GIVEN TEXT:
# # # # #

Mom Confession: I Will Never Spank My Children


Mom Confession: I will never spank my children
Love taps, that’s what I hear people call them sometimes.

Oh, it’s nothing, just a little smack on the behind. He doesn’t understand anything else. Spanking stops the problem in the moment. It isn’t really hurting her.

Momma, I know you’re doing your best. But I wish you could look into the heart of that child you’re handling so roughly, and see that it’s not helping.

It’s our job as parents to mold these delicate pieces of clay, not throw them into the furnace before they’re ready. 

Nearly two decades ago (1998) the American Academy of Pediatrics (AAP) looked at the research and wrote a joint statement discouraging parents from spanking their children. Then in 2017, they updated their policy, now recommending that parents do not spank their children at all.

Child in corner Mom confession: time outStudies conducted in the 1990’s discovered that spanking is no more effective than a non-violent form of punishment such as a time-out. When you think about it, social isolation is a better teacher anyway.

# # # # #

DATASET CONTENT:
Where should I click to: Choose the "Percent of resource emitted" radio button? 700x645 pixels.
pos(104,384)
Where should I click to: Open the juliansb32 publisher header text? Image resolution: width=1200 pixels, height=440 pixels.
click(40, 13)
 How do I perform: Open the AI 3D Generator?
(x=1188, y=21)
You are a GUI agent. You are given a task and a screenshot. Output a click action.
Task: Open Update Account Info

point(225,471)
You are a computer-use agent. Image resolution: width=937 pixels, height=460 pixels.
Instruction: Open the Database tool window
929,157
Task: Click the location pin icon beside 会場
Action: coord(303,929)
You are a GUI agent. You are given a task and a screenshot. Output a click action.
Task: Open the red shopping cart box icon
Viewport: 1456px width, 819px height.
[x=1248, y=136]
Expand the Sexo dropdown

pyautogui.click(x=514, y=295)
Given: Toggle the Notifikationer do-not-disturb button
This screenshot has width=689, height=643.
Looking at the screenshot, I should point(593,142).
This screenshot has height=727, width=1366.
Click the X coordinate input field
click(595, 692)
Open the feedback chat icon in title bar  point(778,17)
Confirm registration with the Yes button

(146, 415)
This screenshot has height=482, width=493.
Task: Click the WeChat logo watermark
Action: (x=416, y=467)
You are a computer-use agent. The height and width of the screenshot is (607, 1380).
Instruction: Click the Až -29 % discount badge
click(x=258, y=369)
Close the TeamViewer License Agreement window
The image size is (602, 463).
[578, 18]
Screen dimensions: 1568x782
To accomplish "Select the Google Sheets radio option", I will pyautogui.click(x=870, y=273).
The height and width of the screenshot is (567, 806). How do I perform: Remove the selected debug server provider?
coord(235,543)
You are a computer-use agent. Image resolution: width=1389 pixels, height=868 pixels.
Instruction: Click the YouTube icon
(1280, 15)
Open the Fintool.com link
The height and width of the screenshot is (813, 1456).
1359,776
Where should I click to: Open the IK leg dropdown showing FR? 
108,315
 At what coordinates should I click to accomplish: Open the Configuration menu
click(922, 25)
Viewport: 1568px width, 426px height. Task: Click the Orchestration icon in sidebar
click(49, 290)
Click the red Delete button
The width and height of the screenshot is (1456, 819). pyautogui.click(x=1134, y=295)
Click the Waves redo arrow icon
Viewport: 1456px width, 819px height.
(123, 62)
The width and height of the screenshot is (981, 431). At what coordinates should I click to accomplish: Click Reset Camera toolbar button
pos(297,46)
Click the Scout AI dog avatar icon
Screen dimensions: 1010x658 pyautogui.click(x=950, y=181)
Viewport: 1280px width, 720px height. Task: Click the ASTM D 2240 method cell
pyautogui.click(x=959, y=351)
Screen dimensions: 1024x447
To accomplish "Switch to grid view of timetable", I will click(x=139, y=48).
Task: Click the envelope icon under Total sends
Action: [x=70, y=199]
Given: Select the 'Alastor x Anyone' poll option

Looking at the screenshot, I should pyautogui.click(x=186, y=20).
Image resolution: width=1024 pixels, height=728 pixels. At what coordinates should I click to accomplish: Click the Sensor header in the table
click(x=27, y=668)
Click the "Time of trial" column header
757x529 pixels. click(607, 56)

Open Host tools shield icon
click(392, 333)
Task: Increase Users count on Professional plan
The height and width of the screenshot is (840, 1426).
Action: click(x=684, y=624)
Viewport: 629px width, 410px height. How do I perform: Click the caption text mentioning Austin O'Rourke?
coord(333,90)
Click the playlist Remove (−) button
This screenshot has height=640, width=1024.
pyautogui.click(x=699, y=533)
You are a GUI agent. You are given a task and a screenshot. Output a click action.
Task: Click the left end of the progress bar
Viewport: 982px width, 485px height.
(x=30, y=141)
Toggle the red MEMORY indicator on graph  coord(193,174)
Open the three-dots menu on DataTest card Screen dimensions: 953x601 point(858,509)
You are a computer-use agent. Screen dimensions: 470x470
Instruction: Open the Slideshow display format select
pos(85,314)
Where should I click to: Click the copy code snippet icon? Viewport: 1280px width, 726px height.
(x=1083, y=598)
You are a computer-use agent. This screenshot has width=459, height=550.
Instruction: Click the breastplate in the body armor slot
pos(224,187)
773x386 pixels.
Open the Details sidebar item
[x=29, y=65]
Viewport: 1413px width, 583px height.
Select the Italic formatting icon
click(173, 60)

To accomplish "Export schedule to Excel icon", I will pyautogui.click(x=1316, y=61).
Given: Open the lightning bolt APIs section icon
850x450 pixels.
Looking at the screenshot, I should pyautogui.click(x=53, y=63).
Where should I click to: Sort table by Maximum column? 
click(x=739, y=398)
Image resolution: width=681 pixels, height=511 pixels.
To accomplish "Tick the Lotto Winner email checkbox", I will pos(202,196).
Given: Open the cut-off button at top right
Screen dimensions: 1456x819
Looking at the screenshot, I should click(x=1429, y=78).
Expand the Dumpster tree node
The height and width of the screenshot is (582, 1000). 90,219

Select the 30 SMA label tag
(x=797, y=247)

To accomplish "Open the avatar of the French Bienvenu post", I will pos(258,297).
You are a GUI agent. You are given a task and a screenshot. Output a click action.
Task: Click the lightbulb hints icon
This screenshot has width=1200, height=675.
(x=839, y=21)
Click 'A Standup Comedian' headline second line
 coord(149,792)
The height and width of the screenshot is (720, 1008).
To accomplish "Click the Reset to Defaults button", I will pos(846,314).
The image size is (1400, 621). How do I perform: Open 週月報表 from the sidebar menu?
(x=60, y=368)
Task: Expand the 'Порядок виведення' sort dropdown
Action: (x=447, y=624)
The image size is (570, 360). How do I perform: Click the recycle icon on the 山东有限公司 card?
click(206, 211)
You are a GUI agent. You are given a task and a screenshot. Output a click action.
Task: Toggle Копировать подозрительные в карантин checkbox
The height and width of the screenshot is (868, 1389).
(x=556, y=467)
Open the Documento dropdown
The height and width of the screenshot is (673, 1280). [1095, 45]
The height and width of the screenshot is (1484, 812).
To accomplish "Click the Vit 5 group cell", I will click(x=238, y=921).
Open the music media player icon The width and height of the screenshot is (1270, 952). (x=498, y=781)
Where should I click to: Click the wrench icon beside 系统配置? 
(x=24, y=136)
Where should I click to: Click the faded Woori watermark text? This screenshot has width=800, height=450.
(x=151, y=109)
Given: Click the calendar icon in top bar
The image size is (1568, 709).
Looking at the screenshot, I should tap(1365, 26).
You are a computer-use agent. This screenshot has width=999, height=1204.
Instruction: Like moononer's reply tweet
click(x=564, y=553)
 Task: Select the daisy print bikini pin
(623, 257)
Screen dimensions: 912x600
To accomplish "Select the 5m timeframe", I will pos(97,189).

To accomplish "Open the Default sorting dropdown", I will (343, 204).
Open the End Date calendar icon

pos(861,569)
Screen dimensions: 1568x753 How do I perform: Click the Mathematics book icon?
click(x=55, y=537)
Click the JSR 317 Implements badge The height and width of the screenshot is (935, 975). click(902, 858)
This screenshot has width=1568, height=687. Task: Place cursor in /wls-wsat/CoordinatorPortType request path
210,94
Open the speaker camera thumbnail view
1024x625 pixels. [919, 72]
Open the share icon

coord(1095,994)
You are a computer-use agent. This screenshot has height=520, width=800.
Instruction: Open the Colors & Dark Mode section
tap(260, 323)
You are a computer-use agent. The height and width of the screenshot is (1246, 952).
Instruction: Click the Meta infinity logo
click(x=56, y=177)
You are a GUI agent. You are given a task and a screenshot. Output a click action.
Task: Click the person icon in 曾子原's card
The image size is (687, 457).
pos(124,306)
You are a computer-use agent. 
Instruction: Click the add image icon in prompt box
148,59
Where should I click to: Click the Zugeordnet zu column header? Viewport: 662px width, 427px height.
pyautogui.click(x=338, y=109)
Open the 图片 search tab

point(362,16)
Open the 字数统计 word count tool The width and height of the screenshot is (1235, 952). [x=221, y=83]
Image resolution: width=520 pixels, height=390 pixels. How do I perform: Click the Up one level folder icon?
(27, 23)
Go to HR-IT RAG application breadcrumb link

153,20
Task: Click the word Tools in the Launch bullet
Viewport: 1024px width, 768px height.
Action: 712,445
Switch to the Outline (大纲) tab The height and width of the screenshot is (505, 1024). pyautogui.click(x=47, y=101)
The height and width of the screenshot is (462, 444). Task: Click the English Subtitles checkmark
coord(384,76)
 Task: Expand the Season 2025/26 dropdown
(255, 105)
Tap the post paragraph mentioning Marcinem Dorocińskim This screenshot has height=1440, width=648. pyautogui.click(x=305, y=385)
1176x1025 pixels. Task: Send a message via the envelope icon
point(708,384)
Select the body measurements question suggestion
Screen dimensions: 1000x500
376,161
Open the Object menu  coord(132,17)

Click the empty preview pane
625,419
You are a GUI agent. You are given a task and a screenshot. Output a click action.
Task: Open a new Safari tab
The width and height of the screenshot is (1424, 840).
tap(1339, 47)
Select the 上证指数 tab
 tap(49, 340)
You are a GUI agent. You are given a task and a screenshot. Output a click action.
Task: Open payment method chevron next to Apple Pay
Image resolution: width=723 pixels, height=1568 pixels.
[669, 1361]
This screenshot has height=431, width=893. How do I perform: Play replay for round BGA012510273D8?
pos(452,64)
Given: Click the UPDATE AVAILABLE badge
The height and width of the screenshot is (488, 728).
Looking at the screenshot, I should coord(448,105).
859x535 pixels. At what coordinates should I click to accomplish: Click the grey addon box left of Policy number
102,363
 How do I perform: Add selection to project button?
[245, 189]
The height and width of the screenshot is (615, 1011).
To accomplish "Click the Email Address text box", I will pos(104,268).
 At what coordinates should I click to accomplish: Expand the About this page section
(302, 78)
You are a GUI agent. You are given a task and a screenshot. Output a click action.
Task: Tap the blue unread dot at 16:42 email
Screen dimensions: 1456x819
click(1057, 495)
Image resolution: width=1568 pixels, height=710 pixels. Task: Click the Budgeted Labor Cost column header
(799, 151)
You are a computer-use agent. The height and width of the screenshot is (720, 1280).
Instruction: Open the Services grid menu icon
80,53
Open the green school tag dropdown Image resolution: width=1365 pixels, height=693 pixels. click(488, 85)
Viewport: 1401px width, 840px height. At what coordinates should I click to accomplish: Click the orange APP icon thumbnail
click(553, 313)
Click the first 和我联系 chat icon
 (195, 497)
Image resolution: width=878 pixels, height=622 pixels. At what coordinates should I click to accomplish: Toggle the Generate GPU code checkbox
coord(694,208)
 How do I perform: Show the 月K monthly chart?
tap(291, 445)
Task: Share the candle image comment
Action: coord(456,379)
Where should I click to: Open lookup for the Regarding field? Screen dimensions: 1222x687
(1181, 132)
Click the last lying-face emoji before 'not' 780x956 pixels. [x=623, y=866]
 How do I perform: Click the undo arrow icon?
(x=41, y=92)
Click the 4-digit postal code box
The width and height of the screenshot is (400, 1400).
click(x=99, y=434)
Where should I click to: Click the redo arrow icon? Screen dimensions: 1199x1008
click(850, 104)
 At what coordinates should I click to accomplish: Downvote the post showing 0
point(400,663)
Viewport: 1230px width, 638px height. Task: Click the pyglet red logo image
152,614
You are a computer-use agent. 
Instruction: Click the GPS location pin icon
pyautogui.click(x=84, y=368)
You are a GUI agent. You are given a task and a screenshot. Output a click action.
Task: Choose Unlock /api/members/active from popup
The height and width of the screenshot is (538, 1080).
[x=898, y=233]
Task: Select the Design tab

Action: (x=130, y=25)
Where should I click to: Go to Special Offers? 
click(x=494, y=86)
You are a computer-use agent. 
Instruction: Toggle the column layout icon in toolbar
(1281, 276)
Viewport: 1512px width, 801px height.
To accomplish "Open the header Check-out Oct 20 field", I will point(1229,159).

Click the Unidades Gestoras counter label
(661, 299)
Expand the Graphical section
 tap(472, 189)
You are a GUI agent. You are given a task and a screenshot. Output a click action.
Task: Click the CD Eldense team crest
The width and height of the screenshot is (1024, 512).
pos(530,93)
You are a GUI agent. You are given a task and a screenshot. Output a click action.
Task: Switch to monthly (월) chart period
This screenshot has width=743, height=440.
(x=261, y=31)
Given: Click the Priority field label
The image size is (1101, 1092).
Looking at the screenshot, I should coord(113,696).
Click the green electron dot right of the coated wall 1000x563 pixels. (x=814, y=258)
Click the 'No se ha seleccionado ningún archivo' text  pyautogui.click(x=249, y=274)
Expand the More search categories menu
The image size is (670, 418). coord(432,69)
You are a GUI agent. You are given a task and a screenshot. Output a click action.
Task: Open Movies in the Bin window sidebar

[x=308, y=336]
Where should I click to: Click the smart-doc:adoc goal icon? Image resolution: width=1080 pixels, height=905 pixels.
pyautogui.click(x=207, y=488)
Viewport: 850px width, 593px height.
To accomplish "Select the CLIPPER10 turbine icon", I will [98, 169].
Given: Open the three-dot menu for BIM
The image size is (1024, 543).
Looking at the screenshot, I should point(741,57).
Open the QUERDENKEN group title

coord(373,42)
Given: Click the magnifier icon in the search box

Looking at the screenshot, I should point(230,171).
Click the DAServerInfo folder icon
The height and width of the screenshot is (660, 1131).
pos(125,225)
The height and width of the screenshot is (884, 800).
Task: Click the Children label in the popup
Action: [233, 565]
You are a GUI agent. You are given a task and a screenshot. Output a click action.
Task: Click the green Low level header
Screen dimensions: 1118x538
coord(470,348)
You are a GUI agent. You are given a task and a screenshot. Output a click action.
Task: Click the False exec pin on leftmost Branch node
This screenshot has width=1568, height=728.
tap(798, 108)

# # # # #

Copy the passage of the spanking confession from "Momma, I know" to "it’s not helping.", swapping in "little one" wherever "child" appears.

Momma, I know you’re doing your best. But I wish you could look into the heart of that little one you’re handling so roughly, and see that it’s not helping.